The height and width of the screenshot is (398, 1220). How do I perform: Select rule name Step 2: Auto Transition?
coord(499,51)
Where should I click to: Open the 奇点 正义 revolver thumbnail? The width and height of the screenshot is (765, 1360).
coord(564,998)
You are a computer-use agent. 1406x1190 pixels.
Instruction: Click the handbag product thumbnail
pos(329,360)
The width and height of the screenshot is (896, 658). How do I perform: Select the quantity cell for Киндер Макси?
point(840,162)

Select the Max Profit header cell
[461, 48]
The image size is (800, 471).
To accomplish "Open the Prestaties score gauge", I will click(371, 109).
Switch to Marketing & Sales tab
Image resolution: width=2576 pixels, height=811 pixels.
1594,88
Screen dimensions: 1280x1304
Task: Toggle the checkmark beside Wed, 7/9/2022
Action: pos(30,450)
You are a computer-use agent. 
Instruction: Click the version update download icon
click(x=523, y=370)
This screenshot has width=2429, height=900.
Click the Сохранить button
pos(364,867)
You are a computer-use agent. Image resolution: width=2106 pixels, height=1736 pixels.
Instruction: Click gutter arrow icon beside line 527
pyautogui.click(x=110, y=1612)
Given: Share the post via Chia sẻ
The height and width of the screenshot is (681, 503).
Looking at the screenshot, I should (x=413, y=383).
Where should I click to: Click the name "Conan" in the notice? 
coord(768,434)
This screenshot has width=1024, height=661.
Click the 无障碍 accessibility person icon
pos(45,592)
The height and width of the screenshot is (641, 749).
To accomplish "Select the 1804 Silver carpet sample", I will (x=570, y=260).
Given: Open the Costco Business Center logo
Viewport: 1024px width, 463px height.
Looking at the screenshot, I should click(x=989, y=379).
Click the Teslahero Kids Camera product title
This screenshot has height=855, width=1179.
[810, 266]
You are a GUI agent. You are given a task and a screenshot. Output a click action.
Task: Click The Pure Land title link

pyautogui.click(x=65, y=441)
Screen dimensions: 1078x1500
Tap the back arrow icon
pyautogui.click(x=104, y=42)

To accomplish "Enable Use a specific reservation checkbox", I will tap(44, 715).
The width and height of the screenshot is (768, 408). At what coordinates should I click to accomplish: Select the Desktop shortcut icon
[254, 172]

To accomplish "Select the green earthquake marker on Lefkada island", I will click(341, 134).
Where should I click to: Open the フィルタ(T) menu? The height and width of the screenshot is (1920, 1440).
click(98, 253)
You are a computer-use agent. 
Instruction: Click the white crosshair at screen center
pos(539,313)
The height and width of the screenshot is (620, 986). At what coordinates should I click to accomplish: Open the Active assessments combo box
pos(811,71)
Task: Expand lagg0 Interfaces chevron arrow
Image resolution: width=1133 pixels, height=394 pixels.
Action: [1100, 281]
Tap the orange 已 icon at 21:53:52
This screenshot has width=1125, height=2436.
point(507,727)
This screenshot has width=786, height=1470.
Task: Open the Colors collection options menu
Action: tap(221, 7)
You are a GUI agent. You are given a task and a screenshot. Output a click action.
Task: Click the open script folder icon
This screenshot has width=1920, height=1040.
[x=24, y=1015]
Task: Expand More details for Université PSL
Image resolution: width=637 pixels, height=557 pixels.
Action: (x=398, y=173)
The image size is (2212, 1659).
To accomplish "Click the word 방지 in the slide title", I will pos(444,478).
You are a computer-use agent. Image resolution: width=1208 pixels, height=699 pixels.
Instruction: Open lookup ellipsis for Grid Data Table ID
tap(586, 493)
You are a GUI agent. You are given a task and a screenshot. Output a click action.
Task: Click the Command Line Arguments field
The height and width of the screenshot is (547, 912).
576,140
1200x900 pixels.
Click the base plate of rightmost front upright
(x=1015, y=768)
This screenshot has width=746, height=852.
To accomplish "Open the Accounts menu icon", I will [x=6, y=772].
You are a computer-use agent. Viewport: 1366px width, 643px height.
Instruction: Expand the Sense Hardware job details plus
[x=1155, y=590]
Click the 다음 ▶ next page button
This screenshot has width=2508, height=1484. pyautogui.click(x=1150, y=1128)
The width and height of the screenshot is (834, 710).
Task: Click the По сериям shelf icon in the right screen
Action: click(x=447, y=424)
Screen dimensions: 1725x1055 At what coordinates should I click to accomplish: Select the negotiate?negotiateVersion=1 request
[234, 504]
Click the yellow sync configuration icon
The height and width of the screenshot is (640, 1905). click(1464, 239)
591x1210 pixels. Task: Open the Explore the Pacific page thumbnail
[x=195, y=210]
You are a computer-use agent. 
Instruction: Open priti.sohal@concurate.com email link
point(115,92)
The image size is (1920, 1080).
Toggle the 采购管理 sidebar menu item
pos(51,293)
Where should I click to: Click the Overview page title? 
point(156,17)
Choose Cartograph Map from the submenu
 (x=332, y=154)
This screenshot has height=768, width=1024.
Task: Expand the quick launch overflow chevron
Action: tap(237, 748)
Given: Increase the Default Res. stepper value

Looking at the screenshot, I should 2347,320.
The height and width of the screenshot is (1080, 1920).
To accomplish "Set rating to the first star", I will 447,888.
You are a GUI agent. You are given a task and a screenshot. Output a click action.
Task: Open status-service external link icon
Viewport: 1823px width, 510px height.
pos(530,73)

.....

Switch "Where should I click to" to "Which spot should I click to" everywhere it appears in the items above and write out all the lines again, leaving everything else unchanged.

▸ **EXERCISE OUTPUT**
The height and width of the screenshot is (398, 1220). How do I perform: Select rule name Step 2: Auto Transition?
coord(499,51)
Which spot should I click to: Open the 奇点 正义 revolver thumbnail? The width and height of the screenshot is (765, 1360).
coord(564,998)
You are a computer-use agent. 1406x1190 pixels.
Instruction: Click the handbag product thumbnail
pos(329,360)
The width and height of the screenshot is (896, 658). How do I perform: Select the quantity cell for Киндер Макси?
point(840,162)

Select the Max Profit header cell
[461, 48]
The image size is (800, 471).
To accomplish "Open the Prestaties score gauge", I will click(371, 109).
Switch to Marketing & Sales tab
Image resolution: width=2576 pixels, height=811 pixels.
1594,88
Screen dimensions: 1280x1304
Task: Toggle the checkmark beside Wed, 7/9/2022
Action: pos(30,450)
You are a computer-use agent. 
Instruction: Click the version update download icon
click(x=523, y=370)
This screenshot has width=2429, height=900.
Click the Сохранить button
pos(364,867)
You are a computer-use agent. Image resolution: width=2106 pixels, height=1736 pixels.
Instruction: Click gutter arrow icon beside line 527
pyautogui.click(x=110, y=1612)
Given: Share the post via Chia sẻ
The height and width of the screenshot is (681, 503).
Looking at the screenshot, I should (x=413, y=383).
Which spot should I click to: Click the name "Conan" in the notice? 
coord(768,434)
This screenshot has width=1024, height=661.
Click the 无障碍 accessibility person icon
pos(45,592)
The height and width of the screenshot is (641, 749).
To accomplish "Select the 1804 Silver carpet sample", I will (x=570, y=260).
Given: Open the Costco Business Center logo
Viewport: 1024px width, 463px height.
Looking at the screenshot, I should click(x=989, y=379).
Click the Teslahero Kids Camera product title
This screenshot has height=855, width=1179.
[810, 266]
You are a GUI agent. You are given a task and a screenshot. Output a click action.
Task: Click The Pure Land title link

pyautogui.click(x=65, y=441)
Screen dimensions: 1078x1500
Tap the back arrow icon
pyautogui.click(x=104, y=42)

To accomplish "Enable Use a specific reservation checkbox", I will tap(44, 715).
The width and height of the screenshot is (768, 408). At what coordinates should I click to accomplish: Select the Desktop shortcut icon
[254, 172]

To accomplish "Select the green earthquake marker on Lefkada island", I will click(341, 134).
Which spot should I click to: Open the フィルタ(T) menu? The height and width of the screenshot is (1920, 1440).
click(98, 253)
You are a computer-use agent. 
Instruction: Click the white crosshair at screen center
pos(539,313)
The height and width of the screenshot is (620, 986). At what coordinates should I click to accomplish: Open the Active assessments combo box
pos(811,71)
Task: Expand lagg0 Interfaces chevron arrow
Image resolution: width=1133 pixels, height=394 pixels.
Action: [1100, 281]
Tap the orange 已 icon at 21:53:52
This screenshot has width=1125, height=2436.
point(507,727)
This screenshot has width=786, height=1470.
Task: Open the Colors collection options menu
Action: tap(221, 7)
You are a GUI agent. You are given a task and a screenshot. Output a click action.
Task: Click the open script folder icon
This screenshot has width=1920, height=1040.
[x=24, y=1015]
Task: Expand More details for Université PSL
Image resolution: width=637 pixels, height=557 pixels.
Action: (x=398, y=173)
The image size is (2212, 1659).
To accomplish "Click the word 방지 in the slide title", I will pos(444,478).
You are a computer-use agent. Image resolution: width=1208 pixels, height=699 pixels.
Instruction: Open lookup ellipsis for Grid Data Table ID
tap(586, 493)
You are a GUI agent. You are given a task and a screenshot. Output a click action.
Task: Click the Command Line Arguments field
The height and width of the screenshot is (547, 912).
576,140
1200x900 pixels.
Click the base plate of rightmost front upright
(x=1015, y=768)
This screenshot has width=746, height=852.
To accomplish "Open the Accounts menu icon", I will [x=6, y=772].
You are a computer-use agent. Viewport: 1366px width, 643px height.
Instruction: Expand the Sense Hardware job details plus
[x=1155, y=590]
Click the 다음 ▶ next page button
This screenshot has width=2508, height=1484. pyautogui.click(x=1150, y=1128)
The width and height of the screenshot is (834, 710).
Task: Click the По сериям shelf icon in the right screen
Action: click(x=447, y=424)
Screen dimensions: 1725x1055 At what coordinates should I click to accomplish: Select the negotiate?negotiateVersion=1 request
[234, 504]
Click the yellow sync configuration icon
The height and width of the screenshot is (640, 1905). click(1464, 239)
591x1210 pixels. Task: Open the Explore the Pacific page thumbnail
[x=195, y=210]
You are a computer-use agent. 
Instruction: Open priti.sohal@concurate.com email link
point(115,92)
The image size is (1920, 1080).
Toggle the 采购管理 sidebar menu item
pos(51,293)
Which spot should I click to: Click the Overview page title? 
point(156,17)
Choose Cartograph Map from the submenu
 (x=332, y=154)
This screenshot has height=768, width=1024.
Task: Expand the quick launch overflow chevron
Action: tap(237, 748)
Given: Increase the Default Res. stepper value

Looking at the screenshot, I should 2347,320.
The height and width of the screenshot is (1080, 1920).
To accomplish "Set rating to the first star", I will 447,888.
You are a GUI agent. You are given a task and a screenshot. Output a click action.
Task: Open status-service external link icon
Viewport: 1823px width, 510px height.
pos(530,73)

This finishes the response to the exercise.